まったく答えになっていないけれど、このまま無駄な言い合いをしていても埒が開かないし、諦めて頷いた。いいよいいよ、もういいよ。玖実が行きたいんだもんね。


とりあえず、玖実に強引にコンビニ連れて来られたけれど、わたしは頭の中がすでにリディアでいっぱいになっていた。そろそろお腹を空かせていないだろうか。心配になってしまう。

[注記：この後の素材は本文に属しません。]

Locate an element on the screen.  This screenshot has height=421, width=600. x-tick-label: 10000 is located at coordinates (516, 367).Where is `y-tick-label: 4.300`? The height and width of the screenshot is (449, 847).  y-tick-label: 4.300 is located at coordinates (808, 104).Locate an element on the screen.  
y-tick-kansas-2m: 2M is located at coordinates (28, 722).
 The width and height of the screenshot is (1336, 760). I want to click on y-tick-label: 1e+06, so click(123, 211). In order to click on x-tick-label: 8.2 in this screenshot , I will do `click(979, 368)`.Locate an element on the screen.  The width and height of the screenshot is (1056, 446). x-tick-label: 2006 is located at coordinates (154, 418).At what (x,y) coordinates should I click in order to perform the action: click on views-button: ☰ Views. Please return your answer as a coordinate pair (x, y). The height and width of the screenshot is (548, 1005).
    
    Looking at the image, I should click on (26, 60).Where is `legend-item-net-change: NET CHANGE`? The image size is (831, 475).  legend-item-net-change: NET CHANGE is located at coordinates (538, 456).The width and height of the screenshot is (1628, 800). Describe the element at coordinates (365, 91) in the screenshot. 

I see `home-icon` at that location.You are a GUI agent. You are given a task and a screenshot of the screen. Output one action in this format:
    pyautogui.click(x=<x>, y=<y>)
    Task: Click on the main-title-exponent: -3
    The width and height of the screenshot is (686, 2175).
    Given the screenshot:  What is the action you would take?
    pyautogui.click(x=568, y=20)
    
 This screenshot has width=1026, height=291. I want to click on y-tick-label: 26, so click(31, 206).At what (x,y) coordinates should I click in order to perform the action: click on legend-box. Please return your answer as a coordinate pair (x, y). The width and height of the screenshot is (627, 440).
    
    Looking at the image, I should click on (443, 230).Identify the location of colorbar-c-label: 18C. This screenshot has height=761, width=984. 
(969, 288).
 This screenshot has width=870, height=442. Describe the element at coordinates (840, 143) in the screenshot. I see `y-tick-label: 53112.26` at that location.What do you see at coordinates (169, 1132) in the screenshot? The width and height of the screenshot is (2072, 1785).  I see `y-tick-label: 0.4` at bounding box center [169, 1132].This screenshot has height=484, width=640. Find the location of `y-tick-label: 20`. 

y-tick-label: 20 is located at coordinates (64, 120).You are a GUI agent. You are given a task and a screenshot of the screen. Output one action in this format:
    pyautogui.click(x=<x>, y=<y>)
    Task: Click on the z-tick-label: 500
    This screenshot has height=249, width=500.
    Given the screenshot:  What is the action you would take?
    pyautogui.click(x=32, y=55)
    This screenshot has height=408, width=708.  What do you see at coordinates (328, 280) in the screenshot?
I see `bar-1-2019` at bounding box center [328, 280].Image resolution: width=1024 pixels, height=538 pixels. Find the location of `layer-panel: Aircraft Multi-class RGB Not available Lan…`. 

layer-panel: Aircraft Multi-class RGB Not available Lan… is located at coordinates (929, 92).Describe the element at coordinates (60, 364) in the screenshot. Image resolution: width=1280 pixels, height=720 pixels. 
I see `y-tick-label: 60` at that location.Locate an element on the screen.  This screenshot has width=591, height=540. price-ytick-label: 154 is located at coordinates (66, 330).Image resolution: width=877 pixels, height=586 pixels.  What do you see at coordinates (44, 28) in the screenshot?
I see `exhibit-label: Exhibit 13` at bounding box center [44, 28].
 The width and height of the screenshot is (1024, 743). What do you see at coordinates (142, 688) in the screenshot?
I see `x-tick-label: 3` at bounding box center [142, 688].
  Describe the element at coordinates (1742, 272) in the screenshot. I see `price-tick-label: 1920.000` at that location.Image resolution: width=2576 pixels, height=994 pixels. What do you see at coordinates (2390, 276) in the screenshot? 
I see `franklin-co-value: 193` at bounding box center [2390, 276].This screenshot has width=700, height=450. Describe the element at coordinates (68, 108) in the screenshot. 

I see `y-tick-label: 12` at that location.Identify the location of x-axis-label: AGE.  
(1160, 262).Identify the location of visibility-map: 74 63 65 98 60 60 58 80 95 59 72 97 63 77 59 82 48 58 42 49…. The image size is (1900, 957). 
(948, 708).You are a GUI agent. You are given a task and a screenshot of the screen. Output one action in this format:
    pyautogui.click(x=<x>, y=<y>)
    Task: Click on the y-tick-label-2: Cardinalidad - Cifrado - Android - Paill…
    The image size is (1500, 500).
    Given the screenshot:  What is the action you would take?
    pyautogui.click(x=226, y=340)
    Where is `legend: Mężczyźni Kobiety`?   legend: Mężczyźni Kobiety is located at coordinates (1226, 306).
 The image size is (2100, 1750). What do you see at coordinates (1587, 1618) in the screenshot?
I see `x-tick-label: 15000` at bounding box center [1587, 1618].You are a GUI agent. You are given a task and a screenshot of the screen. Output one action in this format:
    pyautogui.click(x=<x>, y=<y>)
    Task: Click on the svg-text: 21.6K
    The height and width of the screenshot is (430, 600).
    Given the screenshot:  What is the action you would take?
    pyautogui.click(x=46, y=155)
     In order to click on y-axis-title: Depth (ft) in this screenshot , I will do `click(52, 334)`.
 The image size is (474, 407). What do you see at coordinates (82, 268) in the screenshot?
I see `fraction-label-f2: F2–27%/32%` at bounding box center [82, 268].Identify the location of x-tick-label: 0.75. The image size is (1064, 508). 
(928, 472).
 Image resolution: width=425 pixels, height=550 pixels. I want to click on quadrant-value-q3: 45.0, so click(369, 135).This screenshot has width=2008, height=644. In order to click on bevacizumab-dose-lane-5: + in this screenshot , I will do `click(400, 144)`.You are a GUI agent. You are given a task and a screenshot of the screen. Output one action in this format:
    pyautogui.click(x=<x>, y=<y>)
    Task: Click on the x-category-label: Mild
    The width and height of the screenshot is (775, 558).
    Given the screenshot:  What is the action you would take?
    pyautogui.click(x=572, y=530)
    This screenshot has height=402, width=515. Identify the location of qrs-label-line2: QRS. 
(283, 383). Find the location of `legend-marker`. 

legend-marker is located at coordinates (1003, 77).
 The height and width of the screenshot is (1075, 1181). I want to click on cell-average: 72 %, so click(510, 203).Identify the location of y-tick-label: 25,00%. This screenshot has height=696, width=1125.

でも、コンビニならいろいろと美味しそうな食べ物も置いているから、リディアに買って帰ってあげるのもいいかも。わたしは肉まんを2つ買った。


「なになに〜。彼氏の分〜」

玖実が楽しそうに尋ねてくるけれど、わたしは首を横に振る。


「違うよ、リディアの分」

「リディア様の分か〜、喜んでくれるといいねぇ」

家にリディアがいることを信用してくれていないような言い方をされる。


「信じてないんでしょ?」

「信じてるってことにしておいた方が丸く収まりそうな感じ?」

つまり、信じてないってことではないか……。


「じゃあ、家に来る? どうせこの後暇でしょ?」

「マジ? あたしもリディア様に合わせてくれるの?」


玖実は揶揄うように笑った。やっぱり信じてないんだ、と思ってちょっとムッとはしたけれど、これからリディアのことを実際に見せるのだから、そのときに腰を抜かせば良い。


でも、初めて会った時はわたしだから即リディアだってわかったけれど、ドレスではない普通の洋服を着ているリディアはただの超絶美少女なだけの気がするし、パッと見でリディアとわかるのだろうか。


そんな不安はあったけれど、とりあえず、まずはリディアに会わせてからだ。わたしも一刻も早く帰ってリディアに会いたいし。